[TASK DIRECTIONS] Lay out the data as a two-column CSV with the headers text and answer, covering only the lines starting with the one that contains "Online Jumpstart - Jan. 14th (1099, 1330)" and going on through the one that contains "OutSystems (1074, 137)". Put each line's text and its answer in separate quoted fields, replacing any line breaks with spaces.

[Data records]
---

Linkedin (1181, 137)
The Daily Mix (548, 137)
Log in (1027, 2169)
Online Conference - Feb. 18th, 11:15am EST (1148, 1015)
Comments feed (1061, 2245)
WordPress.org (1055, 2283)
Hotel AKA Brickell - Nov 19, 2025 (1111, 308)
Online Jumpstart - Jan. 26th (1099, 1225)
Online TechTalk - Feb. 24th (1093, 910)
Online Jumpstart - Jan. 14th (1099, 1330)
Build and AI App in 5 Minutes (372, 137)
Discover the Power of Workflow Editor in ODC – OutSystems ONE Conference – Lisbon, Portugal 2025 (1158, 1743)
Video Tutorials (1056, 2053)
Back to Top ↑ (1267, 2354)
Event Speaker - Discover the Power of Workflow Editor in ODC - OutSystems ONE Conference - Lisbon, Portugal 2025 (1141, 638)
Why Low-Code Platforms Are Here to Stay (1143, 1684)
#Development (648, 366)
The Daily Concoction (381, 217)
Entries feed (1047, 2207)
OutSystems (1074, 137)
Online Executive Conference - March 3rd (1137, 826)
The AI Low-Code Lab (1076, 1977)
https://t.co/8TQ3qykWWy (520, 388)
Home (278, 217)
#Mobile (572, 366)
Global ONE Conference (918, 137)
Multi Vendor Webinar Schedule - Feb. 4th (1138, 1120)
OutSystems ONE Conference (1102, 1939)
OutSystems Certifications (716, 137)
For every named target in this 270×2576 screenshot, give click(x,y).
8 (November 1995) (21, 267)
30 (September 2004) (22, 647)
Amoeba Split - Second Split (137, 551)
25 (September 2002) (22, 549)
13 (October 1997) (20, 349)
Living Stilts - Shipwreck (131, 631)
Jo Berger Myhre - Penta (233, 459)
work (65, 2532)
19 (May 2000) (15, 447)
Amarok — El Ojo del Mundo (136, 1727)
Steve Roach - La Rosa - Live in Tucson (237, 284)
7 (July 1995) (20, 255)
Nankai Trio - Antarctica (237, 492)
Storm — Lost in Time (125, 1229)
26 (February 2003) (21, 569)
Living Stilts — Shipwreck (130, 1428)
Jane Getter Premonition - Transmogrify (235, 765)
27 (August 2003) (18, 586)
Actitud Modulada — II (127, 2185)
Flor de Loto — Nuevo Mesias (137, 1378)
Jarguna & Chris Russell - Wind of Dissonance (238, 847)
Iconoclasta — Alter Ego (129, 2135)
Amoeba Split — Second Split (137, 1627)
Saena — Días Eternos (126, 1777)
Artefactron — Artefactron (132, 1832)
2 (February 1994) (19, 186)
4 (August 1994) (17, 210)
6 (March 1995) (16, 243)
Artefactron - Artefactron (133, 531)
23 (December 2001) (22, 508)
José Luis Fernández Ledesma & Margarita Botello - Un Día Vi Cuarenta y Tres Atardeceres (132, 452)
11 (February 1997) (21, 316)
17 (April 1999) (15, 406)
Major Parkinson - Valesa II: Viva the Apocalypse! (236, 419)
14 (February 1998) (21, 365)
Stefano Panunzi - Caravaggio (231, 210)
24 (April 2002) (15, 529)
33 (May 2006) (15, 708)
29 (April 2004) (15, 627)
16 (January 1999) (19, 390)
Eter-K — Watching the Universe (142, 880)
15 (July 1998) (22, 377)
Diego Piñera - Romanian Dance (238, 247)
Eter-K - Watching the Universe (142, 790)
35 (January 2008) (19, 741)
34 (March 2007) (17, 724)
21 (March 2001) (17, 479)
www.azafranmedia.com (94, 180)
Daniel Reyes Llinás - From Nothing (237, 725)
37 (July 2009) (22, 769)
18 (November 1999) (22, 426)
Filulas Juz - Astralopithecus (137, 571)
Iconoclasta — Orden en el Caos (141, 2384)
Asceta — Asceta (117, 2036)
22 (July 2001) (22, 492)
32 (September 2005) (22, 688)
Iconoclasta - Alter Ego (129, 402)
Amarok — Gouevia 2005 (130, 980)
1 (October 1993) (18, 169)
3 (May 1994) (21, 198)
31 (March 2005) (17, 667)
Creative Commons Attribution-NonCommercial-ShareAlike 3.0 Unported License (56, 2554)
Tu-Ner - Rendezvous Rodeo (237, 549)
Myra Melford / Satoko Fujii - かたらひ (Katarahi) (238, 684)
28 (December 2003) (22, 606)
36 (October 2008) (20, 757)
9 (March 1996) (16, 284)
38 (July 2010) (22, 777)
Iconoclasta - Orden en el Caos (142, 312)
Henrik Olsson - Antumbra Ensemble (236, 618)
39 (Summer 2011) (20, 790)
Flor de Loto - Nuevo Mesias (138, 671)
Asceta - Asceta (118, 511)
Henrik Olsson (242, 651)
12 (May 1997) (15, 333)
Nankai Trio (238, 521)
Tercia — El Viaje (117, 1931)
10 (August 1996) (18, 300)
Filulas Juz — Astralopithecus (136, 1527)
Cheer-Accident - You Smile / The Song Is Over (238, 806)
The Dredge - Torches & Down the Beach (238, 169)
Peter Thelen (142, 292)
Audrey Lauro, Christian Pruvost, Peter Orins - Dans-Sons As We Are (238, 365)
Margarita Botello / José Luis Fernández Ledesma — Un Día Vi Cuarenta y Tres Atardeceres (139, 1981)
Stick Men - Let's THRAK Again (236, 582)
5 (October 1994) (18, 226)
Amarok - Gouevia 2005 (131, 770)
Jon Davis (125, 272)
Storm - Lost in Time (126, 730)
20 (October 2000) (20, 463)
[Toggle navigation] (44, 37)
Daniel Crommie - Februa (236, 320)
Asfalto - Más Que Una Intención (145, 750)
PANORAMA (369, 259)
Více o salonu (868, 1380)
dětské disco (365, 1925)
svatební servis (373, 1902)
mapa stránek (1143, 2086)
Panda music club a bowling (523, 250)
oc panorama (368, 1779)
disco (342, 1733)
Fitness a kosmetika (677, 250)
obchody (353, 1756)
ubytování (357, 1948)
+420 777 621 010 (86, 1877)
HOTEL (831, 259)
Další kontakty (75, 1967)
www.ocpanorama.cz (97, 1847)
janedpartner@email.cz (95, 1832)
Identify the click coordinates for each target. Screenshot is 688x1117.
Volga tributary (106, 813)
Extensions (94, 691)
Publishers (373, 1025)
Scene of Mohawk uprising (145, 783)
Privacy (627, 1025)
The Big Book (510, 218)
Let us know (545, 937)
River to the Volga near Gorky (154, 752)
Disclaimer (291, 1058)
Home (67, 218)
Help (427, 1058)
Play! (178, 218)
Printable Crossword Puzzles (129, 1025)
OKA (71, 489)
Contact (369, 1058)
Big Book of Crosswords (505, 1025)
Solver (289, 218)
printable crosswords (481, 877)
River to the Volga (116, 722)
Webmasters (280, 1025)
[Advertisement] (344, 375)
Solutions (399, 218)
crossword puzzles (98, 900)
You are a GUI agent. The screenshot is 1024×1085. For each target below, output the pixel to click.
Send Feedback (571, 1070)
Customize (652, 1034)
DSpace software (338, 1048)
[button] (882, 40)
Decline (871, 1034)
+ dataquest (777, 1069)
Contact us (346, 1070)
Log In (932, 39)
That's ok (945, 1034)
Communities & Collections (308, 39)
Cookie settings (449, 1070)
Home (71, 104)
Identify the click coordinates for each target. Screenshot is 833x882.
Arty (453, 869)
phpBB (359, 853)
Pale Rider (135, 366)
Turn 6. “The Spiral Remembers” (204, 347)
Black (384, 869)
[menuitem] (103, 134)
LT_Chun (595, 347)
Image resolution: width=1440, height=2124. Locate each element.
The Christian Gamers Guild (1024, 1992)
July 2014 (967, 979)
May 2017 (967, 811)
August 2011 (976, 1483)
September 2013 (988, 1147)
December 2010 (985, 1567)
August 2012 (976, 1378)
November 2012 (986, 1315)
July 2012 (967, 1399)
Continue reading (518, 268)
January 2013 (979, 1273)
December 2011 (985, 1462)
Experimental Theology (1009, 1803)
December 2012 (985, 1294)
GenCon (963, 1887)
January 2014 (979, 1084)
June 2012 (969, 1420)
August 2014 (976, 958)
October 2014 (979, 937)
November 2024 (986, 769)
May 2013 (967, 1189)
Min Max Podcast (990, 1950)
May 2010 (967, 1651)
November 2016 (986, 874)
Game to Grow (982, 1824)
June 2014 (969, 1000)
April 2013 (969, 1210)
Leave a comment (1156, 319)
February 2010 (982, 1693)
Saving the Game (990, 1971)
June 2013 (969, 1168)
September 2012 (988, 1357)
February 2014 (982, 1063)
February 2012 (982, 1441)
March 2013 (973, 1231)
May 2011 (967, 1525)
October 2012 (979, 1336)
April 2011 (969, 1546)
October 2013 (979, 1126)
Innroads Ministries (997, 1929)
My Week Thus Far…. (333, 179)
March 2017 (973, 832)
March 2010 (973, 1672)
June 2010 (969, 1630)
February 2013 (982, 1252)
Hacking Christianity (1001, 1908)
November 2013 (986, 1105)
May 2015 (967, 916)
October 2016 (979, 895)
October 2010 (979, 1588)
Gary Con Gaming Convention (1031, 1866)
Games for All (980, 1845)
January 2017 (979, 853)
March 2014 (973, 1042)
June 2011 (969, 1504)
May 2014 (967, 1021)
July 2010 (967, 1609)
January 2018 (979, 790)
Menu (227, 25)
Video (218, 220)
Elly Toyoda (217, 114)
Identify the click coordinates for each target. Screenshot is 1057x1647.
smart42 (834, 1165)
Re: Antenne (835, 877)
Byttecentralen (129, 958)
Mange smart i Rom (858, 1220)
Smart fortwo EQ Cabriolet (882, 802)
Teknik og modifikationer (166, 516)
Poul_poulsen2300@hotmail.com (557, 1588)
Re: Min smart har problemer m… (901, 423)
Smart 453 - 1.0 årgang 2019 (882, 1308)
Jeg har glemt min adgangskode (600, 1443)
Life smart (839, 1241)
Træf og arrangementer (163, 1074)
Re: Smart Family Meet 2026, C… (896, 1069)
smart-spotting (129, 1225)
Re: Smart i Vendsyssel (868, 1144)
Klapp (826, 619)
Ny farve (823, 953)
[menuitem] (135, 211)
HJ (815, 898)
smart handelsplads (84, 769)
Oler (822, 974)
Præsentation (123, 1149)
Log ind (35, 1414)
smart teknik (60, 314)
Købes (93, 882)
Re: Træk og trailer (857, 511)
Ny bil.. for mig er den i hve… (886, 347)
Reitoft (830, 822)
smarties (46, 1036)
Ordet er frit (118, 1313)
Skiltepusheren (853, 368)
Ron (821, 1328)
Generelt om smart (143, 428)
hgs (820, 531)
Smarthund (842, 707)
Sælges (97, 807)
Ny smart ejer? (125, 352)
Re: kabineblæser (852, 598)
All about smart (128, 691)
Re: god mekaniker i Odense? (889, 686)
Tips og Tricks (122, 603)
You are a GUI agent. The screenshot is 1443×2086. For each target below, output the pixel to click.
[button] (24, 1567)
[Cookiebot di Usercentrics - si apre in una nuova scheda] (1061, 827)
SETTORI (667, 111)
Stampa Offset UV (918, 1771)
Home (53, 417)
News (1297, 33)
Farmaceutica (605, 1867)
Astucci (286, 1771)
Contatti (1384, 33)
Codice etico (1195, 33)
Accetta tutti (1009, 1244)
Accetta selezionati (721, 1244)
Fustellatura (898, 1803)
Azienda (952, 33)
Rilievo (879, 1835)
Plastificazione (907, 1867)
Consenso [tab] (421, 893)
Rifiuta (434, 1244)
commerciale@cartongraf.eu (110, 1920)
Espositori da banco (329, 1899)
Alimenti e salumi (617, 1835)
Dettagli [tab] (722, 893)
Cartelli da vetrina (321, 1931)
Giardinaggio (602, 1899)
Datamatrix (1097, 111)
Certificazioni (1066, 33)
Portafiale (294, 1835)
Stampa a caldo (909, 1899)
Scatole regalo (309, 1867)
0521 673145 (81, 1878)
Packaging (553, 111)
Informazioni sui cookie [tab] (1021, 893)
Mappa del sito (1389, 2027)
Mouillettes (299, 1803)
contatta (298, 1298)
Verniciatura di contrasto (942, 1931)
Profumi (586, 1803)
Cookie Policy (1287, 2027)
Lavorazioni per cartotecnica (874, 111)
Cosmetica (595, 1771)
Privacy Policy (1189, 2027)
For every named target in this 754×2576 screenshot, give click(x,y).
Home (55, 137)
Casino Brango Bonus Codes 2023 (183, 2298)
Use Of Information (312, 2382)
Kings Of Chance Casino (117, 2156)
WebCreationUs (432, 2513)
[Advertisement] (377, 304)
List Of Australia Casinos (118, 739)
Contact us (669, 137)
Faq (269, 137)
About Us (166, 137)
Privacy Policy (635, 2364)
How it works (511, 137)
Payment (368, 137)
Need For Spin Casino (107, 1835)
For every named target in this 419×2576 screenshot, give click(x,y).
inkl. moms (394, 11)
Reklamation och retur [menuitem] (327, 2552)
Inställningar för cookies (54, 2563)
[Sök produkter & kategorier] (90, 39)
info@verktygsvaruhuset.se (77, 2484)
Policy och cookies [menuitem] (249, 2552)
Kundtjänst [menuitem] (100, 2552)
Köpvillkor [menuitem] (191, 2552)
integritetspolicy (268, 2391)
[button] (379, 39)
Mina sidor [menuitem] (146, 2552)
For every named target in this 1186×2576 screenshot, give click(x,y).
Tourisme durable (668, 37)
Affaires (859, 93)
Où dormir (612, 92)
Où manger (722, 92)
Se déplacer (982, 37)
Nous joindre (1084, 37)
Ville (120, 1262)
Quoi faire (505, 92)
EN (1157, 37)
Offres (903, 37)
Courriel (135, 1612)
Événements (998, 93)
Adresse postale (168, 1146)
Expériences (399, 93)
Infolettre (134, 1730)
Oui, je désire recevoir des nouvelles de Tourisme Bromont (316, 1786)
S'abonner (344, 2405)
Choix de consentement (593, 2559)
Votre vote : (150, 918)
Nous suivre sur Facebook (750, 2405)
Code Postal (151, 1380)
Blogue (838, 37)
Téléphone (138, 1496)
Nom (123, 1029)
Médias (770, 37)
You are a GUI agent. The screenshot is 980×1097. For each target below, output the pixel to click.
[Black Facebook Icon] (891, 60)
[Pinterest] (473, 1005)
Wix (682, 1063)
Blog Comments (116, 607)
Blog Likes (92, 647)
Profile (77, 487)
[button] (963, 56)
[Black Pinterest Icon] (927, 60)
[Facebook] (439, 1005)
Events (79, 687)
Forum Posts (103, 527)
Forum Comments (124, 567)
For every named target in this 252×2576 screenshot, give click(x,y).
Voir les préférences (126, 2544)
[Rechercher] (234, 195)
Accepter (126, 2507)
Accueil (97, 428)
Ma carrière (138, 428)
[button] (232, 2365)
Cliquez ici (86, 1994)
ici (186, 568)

---

[RIGHT ANSWER]
text,answer
"Online Jumpstart - Jan. 14th","(1099, 1330)"
"Build and AI App in 5 Minutes","(372, 137)"
"Discover the Power of Workflow Editor in ODC – OutSystems ONE Conference – Lisbon, Portugal 2025","(1158, 1743)"
"Video Tutorials","(1056, 2053)"
"Back to Top ↑","(1267, 2354)"
"Event Speaker - Discover the Power of Workflow Editor in ODC - OutSystems ONE Conference - Lisbon, Portugal 2025","(1141, 638)"
"Why Low-Code Platforms Are Here to Stay","(1143, 1684)"
"#Development","(648, 366)"
"The Daily Concoction","(381, 217)"
"Entries feed","(1047, 2207)"
"OutSystems","(1074, 137)"